SecurityBrief Australia - Technology news for CISOs & cybersecurity decision-makers
Story image
Flipping the traditional security model on its head: taking a data-first approach to cybersecurity
Tue, 30th Nov 2021
FYI, this story is more than a year old

As organisations become more data-driven, they store more data in on-prem and cloud stores that employees can access from anywhere with phones, tablets and laptops. The security perimeter is much less defined, and endpoints are fungible — very little data “lives” only on your phone or laptop these days.

This digital transformation has flipped the traditional security model, which focused on perimeter and endpoint, on its head. Instead of focusing on outside in, organisations are starting to think inside out, or data-first security.

Data protection is intuitively simple but immensely complex. Why is data protection intuitively simple?

Because if you can answer “yes” to these three questions, and you can answer yes continually, then your data is safe:

  1. Do you know where your important data is stored?
  2. Do you know that only the right people have access to it?
  3. Do you know that they're using data correctly?

These are the three fundamental dimensions of data protection — importance, accessibility and usage.

If you work in IT or IT security, you know that understanding these dimensions isn't simple at all.
You probably also know that if you can't answer yes to these questions, they lead to other questions that have urgent ramifications for CISOs, compliance personnel, boardrooms and shareholders. Questions such as “where is our sensitive and regulated data?” and “where is it overly accessible and most at risk?

The answers don't come any easier as data keeps growing in on-prem and in the cloud, in applications and data stores that each have their own security models.

Where is our data supposed to be?

The number of places we can put data has exploded over the past few years, and it's common for users to access their data across multiple devices and endpoints.

Most organisations now rely on a combination of cloud applications and infrastructure to function in addition to their on-premises infrastructure.

Where is the important data?

Even in the realm of these sanctioned applications, the attack surface is large and difficult to visualise and assess in terms of risk. As a result, some organisations choose to focus their efforts by asking employees to tag files or by using automation to identify or classify regulated or sensitive data with the hope of being able to prioritise data protection efforts.

It certainly makes sense to break an enormous problem down into smaller pieces, but the problem has become so large that even the smaller pieces can be overwhelming. Most organisations are surprised at the number of sensitive files and records they find.
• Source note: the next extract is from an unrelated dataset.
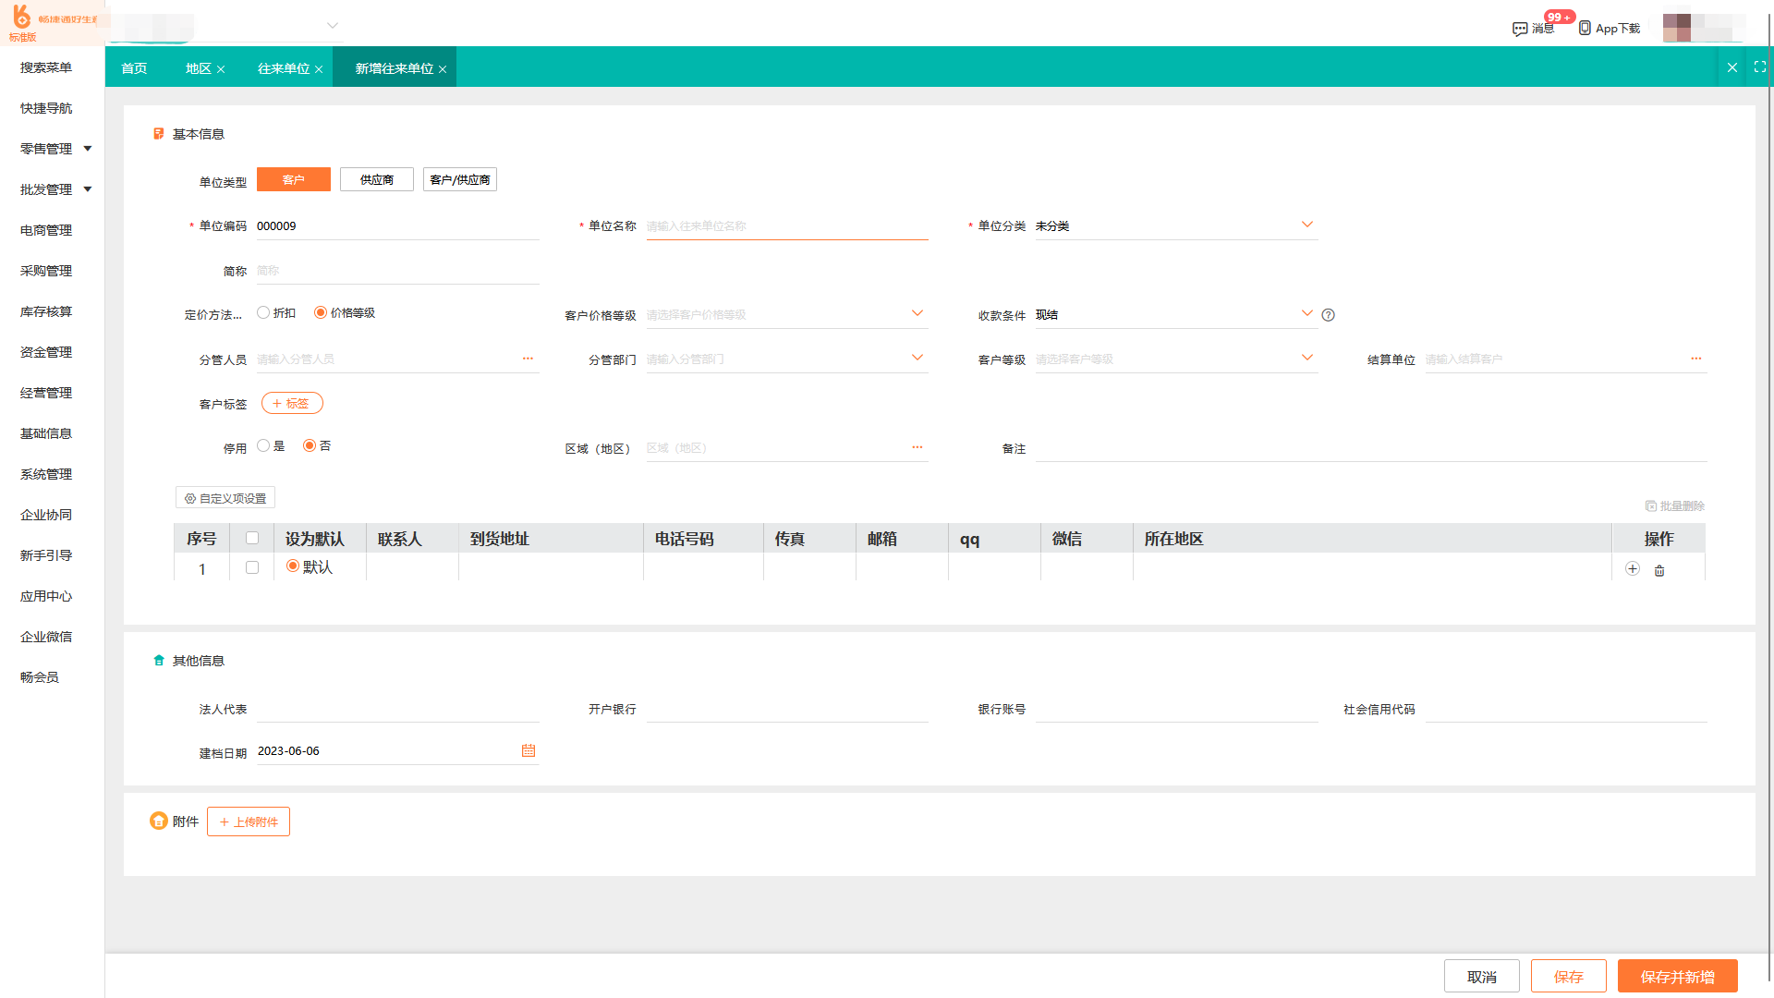Click the 客户 unit type icon
The image size is (1774, 998).
(x=295, y=180)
Thousands of files here —  tens of thousands there — and the list will be different tomorrow and the next day.

Those that arrive at this place without a clear plan of action can get stuck over what to do next. Some consider a brute force approach, like moving everything they find somewhere else, deleting everything possible, or encrypting everything, thereby restricting access to employees only or a small group who then inherit a large problem.

These solutions don't solve the core issue, ensuring that data is accessible to only the right people, also known as the principle of least privilege, or more popularly known as Zero Trust.
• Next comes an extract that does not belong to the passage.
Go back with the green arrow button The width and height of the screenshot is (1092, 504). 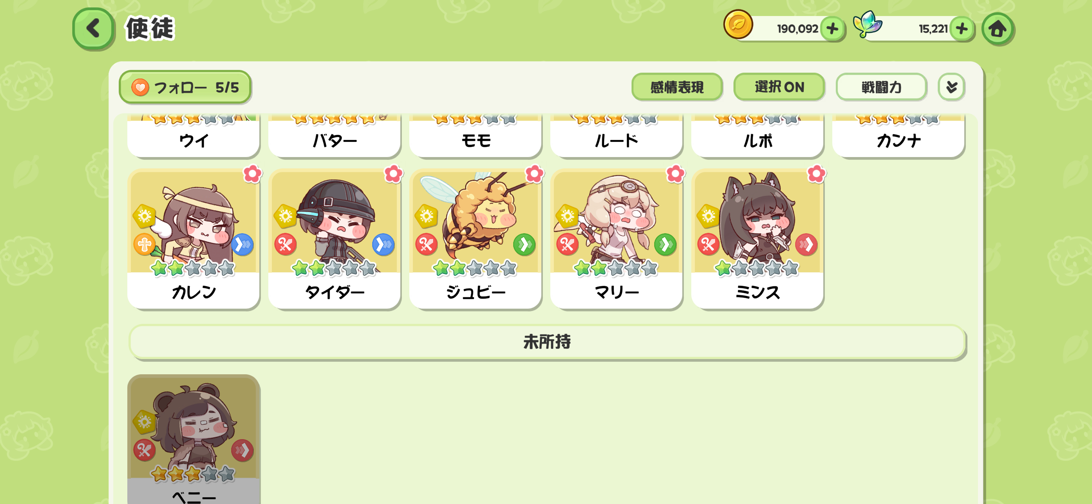tap(93, 28)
To make sure access is correct for any data, sensitive or otherwise, you first need to see who has access to it in the first place — this is almost always harder than people realise, especially in the cloud.

Who has access to our important data? Who should have access?

Without the critical context of understanding what data is regulated or sensitive, organisations are making decisions about access. What often comes as a surprise is how hard it is to see who has access in the first place.

Access to data is handled by permissions or access control lists. While the logic is pretty uniform across applications and data stores, the implementations are all different. The specific actions users can take are described differently in each application, even they though mostly fall into the categories of creating, reading, updating, deleting, or sharing data.

On top of these differences, calculating effective rights for a given object or user can be very complex and varies greatly between data stores. Attributes such as object-specific permissions, group relationships, hierarchal inheritance, roles and role hierarchies, and system-wide settings can increase the complexity.

To correctly understand each user's access permissions, all these attributes and functional relationships must be normalised across data stores and applications. Without this kind of automation, determining who has access to data is an impossibly time-consuming task. It also impairs other day-to-day tasks such as incident response, troubleshooting and audit reporting.

Is understanding access activity any easier than understanding permissions?

It is not. When considering data security, there are several types of events that pertain directly to data protection, including:

  • Data access events - where users create, read, change/update, delete, or share data.
  • Access control changes and configuration changes - which affect the accessibility of data.
  • Authentication events – which users connected to the data store, from where, and with what kind of authentication (e.g. single or multi-factor).
  • Perimeter events – perimeter signals from DNS, VPN gateways and proxies that provide insight into unusual connections.

Because data stores and applications describe these events so differently, it is very difficult to answer questions across them.

If any of the three dimensions – sensitivity, permissions, and activity – are missing, your security falls flat.

Say you only have the activity dimension and not the sensitivity or permissions dimensions.  You might be able to see what data has been taken after a breach, but you won't know how sensitive that data was, who else was in a position to access it, or whether it's been incorrectly exposed to everyone on the internet in the first place.

When it comes to data protection, each of these dimensions are needed to ensure robust security.